Most medics would reckon taking stimulants you don’t have to when you have a known cardiovascular condition is unwise. (Although some of them do it themselves in early career.) Quantifying ‘unwise’ is tricky. There’s the general issue of data I just mentioned. Then there’s trying to think it through. On the plus side, modafinil is less likely to cause problems for CV patients in the way that other more general CNS stimulants are known to; but on the minus side, we don’t properly understand how it does work.
Doctors are by nature very cautious: “first, do no harm” and all that. You might come to a different cost/benefit decision.
FWIW, I wouldn’t take it in your shoes. But I don’t take it myself, despite having no contraindications. I’m extremely risk averse, particularly about my own life, and place more emphasis on quantity than quality compared to most people (on hedonic adaptation grounds).

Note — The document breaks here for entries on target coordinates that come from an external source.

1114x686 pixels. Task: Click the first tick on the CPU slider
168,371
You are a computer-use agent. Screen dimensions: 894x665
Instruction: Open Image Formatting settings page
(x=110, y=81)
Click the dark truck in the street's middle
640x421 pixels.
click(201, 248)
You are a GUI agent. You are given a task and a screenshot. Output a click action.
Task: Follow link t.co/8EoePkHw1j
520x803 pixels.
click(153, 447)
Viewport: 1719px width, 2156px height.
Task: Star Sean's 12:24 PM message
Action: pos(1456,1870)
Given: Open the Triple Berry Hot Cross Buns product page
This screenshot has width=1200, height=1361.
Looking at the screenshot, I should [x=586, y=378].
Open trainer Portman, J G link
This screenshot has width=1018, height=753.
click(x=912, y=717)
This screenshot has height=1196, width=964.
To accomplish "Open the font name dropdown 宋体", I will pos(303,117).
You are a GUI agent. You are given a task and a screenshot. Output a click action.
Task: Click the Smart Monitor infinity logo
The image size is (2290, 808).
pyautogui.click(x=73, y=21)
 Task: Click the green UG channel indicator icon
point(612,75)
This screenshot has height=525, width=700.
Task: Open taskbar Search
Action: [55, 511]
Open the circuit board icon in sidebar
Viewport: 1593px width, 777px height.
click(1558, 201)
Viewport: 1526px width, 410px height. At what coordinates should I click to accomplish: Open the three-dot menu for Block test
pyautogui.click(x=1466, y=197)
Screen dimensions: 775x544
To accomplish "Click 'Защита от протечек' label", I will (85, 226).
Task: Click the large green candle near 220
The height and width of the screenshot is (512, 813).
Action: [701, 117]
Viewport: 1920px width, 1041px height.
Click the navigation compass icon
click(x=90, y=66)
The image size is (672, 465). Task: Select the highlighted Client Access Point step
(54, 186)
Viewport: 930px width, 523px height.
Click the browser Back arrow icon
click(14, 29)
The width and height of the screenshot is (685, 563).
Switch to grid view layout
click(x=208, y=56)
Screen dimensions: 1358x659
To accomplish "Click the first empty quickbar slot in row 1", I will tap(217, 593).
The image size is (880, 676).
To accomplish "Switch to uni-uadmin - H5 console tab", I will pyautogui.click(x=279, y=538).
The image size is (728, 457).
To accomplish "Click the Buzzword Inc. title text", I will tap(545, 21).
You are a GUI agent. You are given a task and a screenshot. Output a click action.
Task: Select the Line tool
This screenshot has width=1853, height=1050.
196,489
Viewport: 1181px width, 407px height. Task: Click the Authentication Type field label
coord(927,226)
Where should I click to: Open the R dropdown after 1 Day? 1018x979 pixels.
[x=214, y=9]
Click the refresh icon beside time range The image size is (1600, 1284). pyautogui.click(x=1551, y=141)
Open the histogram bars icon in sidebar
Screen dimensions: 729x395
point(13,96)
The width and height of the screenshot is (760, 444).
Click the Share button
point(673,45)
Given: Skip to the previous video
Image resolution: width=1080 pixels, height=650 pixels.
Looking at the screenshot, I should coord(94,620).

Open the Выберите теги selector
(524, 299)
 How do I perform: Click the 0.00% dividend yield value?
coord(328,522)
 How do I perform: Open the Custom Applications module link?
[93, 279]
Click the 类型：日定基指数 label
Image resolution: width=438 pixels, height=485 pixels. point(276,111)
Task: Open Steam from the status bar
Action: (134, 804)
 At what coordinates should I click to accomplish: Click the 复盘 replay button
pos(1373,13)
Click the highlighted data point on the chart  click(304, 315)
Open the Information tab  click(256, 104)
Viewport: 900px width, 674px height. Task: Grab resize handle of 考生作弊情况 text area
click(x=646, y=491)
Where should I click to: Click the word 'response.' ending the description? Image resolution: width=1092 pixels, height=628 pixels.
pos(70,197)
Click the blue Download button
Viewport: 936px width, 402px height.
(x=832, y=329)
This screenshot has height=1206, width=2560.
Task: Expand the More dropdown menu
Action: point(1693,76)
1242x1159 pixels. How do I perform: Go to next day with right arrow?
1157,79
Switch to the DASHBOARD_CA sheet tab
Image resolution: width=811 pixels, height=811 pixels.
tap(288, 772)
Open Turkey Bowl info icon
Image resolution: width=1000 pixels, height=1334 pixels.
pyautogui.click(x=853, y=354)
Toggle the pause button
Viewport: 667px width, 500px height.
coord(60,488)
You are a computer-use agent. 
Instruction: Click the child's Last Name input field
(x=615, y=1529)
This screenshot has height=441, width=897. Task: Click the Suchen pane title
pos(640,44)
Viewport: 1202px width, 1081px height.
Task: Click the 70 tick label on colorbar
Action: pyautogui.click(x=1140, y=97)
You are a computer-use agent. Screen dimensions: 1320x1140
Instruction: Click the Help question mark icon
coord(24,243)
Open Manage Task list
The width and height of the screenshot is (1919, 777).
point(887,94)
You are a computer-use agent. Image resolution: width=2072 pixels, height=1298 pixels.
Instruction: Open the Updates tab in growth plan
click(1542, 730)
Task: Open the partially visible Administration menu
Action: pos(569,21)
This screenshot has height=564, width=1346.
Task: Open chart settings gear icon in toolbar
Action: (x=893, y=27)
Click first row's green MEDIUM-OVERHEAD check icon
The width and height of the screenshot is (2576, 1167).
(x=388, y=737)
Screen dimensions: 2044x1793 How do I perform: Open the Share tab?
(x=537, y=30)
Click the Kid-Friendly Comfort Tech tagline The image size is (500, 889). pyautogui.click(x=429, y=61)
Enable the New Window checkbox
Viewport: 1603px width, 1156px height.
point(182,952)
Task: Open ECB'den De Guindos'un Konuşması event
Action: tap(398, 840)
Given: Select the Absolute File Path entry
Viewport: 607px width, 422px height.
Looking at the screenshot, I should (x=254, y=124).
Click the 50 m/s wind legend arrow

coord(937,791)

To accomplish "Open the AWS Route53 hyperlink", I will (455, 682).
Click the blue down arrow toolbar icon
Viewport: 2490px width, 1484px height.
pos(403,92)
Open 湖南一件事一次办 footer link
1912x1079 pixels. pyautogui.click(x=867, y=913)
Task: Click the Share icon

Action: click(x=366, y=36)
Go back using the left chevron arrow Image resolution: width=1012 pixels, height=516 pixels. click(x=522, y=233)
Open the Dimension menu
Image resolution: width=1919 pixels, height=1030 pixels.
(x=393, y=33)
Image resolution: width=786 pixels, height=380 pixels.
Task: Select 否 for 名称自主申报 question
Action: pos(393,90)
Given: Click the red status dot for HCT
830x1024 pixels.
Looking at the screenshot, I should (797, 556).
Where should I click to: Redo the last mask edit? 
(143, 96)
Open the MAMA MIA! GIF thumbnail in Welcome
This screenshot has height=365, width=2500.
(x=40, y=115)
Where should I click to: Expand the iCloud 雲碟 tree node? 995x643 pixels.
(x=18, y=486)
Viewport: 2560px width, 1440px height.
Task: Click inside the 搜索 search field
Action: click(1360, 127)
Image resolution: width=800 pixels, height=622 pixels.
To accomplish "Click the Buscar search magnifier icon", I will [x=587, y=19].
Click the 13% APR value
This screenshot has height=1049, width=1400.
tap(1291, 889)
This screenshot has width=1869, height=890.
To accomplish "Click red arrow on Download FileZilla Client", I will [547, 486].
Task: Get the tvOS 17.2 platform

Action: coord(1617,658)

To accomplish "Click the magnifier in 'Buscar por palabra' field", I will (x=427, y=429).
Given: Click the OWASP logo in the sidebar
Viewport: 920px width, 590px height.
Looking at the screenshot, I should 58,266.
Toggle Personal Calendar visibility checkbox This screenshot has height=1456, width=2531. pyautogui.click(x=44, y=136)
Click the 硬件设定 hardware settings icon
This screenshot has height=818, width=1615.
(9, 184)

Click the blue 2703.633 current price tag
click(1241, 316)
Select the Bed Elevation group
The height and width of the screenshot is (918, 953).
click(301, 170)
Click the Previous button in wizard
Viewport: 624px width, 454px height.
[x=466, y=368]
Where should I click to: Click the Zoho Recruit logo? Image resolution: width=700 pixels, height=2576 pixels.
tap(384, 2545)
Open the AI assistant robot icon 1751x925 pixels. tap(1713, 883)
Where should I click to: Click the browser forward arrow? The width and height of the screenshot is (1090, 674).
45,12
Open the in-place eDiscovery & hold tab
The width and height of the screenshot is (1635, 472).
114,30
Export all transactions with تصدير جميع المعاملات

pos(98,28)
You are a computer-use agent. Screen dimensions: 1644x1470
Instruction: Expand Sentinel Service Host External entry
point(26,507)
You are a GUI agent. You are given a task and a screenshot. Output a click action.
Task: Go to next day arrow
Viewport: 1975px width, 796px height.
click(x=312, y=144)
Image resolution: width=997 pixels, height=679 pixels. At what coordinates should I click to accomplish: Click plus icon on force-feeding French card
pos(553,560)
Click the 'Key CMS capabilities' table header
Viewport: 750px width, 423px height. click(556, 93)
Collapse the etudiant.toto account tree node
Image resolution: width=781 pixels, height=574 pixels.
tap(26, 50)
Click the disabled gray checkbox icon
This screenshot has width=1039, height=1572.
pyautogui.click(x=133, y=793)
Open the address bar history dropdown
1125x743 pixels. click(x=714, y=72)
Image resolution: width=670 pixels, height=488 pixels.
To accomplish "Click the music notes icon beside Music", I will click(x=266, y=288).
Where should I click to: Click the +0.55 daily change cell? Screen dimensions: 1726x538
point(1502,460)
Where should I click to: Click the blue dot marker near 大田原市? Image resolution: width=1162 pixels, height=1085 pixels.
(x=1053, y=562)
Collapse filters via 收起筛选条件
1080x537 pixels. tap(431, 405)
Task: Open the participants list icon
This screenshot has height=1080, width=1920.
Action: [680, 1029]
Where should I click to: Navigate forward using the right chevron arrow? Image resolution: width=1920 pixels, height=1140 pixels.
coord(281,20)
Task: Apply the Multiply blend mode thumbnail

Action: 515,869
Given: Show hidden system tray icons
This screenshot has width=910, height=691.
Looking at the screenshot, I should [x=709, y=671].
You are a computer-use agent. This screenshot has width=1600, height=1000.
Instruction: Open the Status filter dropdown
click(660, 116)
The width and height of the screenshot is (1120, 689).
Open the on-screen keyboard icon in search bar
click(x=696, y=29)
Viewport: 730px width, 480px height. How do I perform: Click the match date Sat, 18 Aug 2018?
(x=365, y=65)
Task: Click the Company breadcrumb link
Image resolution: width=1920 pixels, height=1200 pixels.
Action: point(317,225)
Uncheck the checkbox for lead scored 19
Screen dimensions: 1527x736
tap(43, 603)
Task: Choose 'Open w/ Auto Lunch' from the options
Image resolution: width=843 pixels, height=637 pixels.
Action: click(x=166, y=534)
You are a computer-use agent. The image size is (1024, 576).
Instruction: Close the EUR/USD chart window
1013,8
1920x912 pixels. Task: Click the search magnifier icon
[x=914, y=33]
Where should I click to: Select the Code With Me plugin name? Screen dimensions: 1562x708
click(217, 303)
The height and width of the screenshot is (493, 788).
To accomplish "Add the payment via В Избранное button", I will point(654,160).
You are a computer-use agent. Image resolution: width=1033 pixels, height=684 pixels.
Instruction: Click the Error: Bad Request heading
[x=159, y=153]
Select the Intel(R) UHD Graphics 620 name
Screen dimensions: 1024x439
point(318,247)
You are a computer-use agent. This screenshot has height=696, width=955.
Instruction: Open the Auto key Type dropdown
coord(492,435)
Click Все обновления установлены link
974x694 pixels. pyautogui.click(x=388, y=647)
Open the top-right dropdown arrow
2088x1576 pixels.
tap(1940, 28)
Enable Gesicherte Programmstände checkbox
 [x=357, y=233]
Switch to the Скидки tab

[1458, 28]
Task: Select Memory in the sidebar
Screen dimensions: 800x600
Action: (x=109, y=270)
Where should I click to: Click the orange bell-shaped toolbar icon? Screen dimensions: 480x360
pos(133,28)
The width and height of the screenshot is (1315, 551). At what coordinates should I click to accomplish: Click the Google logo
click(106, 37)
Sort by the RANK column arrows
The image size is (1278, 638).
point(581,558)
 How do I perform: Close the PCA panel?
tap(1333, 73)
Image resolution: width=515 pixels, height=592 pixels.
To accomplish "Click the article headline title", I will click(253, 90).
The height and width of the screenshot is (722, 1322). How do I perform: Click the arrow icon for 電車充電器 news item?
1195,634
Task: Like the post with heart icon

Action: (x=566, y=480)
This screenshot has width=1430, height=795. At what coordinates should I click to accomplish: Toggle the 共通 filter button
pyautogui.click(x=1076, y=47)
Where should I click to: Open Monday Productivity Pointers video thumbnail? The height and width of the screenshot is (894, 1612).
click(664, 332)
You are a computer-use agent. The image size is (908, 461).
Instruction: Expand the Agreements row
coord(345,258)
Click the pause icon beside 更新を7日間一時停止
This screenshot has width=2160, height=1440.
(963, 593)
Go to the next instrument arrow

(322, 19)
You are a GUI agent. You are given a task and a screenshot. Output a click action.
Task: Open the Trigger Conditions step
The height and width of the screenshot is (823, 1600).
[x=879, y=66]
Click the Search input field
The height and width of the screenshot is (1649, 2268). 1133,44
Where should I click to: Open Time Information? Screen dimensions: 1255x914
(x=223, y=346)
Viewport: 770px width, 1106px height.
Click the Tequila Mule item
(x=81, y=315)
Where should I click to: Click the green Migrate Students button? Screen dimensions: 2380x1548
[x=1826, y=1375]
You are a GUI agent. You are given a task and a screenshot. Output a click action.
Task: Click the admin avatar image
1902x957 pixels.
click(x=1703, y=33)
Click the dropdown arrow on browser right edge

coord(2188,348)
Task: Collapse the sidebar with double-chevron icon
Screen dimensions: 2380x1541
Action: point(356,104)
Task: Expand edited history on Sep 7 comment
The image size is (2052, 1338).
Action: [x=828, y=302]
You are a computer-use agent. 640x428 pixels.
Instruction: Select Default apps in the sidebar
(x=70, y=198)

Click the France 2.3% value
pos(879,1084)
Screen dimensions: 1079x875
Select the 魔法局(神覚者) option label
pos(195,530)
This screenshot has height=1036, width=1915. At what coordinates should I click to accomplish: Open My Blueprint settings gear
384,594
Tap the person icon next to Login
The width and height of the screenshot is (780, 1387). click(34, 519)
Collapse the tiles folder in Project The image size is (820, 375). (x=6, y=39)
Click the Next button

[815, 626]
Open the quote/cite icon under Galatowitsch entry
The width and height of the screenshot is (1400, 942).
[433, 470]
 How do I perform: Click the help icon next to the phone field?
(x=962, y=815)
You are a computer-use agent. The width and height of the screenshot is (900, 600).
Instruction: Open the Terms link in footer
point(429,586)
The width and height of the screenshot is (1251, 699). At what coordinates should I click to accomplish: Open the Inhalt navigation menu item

Everyone has these, the question is why, how many and for how long. What “condition” were you diagnosed with?
I don’t have that kind of thing enough to notice. Do you mean everyone has odd heartbeats, but some can only be noticed with instrumentation?
Everyone has odd heartbeats. Only a small minority of them can be noticed without instrumentation. Having an occasional wrenching feeling isn’t a sign of pathology, and most people have them. I have them. You can also have sensations in you chest that have nothing to do with arrhythmias.
I wasn’t diagnosed with any cause of these. I complained of wrenching feelings in my chest (If I remember correctly, at worst like once a day) for about a week once a year ago, they hooked up a halter monitor, and this is what they said I had. The doctor who did this said they were basically harmless, it’s just the second doctor (who I tried to get modafinil from) that thought they contraindicated it.
And how long was the Holter monitoring? How many episodes of arrhythmias?
3 days, unknown number of arrhythmias. (Roughly one that I noticed per day over the whole week, don’t remember how many happened with the monitor on),
Well, as I said everyone has them. The number of premature ventricular contractions and whether they happen in groups would be the most interesting figure. I can imagine if you had many they would have told you so.
How many you noticed might have nothing to do with how many you actually had, and you noticing something might not have anything to do with actually having arrhythmia.
Yes, modafinil elevates heart rate and blood pressure. But probably not as much as caffeine.
The FDA’s analysis says (pdf warning) :
I’m not sure we have large enough numbers to give meaningful analysis. I could give a 25% (+/- 22) confidence that you’d likely experience elevated blood pressure, but you’d experience far greater harm from everyday stress or lack-of-exercise. There’s a nice big list of serious adverse effects, but two or four out of seven hundred people doesn’t seem very useful.
Dietary and psychiatric concerns may also be relevant.